Very unique to the region, they've perfected policing the desert against illegal trade, arms running, drug running etc. Mostly Bedouin so they can cross the things like "The suns Anvil" and actually live, so that's neat.

And we can't forget Al-Lawrence and the Arab Revolt against the Ottomans who if I'm not mistaken were the predecessor for the Arab Legion. That is once the Brits figured out if they could actually get the Arabs to fight for them they would fight well.
The Mamluks, brutal poets who saved Islam from numerous invading armies, although not predominately Arab, very Spartan if not even better. Maybe a bit too old of an example.

"Oh get off your horse Che"
Or is it a camel.
Sorry, sorry, Straying off topic, I'll send myself a warning.


----------



## Michael Dorosh

The days of raising regiments - any kind of regiments - are largely over, so I suspect the discussion is quite moot.

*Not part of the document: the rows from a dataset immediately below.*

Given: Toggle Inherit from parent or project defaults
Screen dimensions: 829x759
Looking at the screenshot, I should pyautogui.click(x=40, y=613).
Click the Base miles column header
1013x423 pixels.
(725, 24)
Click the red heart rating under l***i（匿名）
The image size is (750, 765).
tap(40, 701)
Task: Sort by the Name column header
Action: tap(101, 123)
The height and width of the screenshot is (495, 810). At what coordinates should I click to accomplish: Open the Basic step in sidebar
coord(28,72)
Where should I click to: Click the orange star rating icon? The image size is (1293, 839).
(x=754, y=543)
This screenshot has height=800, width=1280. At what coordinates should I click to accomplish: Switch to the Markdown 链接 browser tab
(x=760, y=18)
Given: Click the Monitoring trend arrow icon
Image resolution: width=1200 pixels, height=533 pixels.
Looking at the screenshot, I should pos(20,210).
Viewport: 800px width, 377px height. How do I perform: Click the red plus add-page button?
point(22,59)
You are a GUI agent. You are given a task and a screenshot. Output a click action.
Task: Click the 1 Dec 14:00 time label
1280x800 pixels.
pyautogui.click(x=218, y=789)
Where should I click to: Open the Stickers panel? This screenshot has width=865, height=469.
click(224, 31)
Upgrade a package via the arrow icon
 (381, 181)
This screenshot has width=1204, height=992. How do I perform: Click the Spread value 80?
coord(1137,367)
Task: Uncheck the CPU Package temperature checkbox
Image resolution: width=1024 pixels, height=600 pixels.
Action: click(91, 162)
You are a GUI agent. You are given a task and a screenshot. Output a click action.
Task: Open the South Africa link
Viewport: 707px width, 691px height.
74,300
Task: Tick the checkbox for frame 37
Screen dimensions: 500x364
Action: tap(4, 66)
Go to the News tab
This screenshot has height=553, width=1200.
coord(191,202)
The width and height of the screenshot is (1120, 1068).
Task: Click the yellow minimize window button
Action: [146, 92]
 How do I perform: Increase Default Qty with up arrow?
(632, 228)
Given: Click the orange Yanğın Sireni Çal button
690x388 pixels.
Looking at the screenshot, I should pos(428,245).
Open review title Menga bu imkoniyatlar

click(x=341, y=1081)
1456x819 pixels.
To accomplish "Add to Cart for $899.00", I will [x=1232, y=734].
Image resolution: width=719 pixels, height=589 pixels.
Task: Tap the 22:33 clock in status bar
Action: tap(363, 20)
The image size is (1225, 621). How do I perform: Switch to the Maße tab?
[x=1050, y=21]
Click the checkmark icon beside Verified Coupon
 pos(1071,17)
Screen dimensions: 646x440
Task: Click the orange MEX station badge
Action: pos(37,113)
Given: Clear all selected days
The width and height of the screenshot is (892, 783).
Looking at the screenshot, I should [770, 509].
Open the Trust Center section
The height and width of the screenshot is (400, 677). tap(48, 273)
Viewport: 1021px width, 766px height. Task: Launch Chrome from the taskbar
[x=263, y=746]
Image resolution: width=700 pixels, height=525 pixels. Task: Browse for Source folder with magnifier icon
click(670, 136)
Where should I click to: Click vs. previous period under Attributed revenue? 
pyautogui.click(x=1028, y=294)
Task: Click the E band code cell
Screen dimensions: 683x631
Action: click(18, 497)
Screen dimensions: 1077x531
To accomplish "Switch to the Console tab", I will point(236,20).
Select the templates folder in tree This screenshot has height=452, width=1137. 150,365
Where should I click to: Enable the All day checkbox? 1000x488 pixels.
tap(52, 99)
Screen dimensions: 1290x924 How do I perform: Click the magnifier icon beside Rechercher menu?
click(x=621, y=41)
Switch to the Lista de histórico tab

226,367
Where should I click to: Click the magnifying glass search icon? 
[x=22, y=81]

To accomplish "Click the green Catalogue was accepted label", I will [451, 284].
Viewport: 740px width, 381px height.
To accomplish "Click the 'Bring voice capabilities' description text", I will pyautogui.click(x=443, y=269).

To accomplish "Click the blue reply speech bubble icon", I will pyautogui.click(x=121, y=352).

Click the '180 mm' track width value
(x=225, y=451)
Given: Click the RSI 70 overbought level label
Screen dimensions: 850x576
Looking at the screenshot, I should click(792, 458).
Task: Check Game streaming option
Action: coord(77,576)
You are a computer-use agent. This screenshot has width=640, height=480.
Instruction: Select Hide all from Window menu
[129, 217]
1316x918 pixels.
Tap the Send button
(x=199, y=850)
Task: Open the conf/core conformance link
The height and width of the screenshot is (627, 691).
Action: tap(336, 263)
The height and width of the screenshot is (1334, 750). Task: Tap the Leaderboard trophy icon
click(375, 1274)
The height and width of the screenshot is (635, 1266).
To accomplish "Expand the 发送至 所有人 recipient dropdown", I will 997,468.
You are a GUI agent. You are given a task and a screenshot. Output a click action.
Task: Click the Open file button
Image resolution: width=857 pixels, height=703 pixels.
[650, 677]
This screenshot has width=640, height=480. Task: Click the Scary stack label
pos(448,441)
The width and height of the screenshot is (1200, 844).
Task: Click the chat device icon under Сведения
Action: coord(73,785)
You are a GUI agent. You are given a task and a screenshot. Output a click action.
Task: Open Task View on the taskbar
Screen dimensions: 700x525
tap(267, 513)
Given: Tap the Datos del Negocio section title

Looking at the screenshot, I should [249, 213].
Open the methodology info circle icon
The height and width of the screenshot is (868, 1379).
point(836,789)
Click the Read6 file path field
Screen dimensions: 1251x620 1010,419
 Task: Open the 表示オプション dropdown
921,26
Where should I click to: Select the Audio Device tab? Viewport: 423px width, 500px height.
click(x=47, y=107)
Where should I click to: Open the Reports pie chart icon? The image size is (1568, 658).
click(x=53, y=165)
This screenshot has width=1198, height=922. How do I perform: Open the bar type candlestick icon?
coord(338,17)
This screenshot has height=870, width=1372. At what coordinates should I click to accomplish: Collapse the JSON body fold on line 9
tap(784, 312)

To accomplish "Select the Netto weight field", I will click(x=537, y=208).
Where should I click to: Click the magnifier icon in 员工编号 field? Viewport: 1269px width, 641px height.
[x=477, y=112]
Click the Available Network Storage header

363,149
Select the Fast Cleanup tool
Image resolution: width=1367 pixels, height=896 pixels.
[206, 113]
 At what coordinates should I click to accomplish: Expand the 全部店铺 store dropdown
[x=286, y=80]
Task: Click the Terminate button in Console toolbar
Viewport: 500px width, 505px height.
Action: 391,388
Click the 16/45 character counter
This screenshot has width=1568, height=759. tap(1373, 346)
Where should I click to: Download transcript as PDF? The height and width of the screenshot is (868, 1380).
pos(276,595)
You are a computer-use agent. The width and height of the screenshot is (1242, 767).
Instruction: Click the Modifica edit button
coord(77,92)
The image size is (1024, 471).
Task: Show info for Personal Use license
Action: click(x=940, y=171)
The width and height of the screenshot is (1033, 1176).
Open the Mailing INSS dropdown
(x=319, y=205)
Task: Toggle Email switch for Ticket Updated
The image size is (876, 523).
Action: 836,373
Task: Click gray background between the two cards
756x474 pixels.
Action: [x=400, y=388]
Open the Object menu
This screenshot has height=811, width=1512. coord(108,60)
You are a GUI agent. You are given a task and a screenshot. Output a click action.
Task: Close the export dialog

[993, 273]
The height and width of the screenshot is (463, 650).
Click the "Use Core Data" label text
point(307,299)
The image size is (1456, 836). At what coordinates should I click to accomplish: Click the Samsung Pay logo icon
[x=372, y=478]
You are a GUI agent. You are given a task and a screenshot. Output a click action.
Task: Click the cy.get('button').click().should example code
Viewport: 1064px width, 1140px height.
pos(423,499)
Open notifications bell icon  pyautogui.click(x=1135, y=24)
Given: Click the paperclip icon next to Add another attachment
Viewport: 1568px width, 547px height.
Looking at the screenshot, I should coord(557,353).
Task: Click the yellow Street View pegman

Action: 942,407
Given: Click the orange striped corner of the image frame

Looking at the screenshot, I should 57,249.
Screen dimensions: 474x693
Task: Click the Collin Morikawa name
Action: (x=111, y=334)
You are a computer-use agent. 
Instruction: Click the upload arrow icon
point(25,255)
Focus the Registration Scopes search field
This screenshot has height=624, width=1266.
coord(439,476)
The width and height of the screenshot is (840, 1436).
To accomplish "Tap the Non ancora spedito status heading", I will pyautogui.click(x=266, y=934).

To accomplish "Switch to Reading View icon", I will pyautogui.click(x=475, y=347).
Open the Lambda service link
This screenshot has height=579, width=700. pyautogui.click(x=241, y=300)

If we were to raise new units, rather than basing them on ethnic origin with associated "funny dress", they would probably be based on function - Light Infantry, Mountain Infantry, Mechanized Infantry, Armoured Recce, Airborne, etc. and I suspect their name would be associated with their function, or some traditional monicker (ie Foresters) based on location of the regiment also.  Yorkton Light Infantry, Cranbrooke Foresters, Banff and Canmore Alpine Regiment....

Ukrainians are a far more important segment of ethnic society in places like Edmonton, Saskatchewan and parts of Manitoba, they would probably be a better candidate for ethnic representation - and I don't see anyone doing it.  What would their traditional dress look like?  Fur hats and bandoliers like the cossacks?  Interesting, but unnecessary, in my opinion.  In many ways they are a founding "race" of Canada if you will, and their representation in military dress has been nil.  Can't see giving over to the Sikhs or Natives at this point.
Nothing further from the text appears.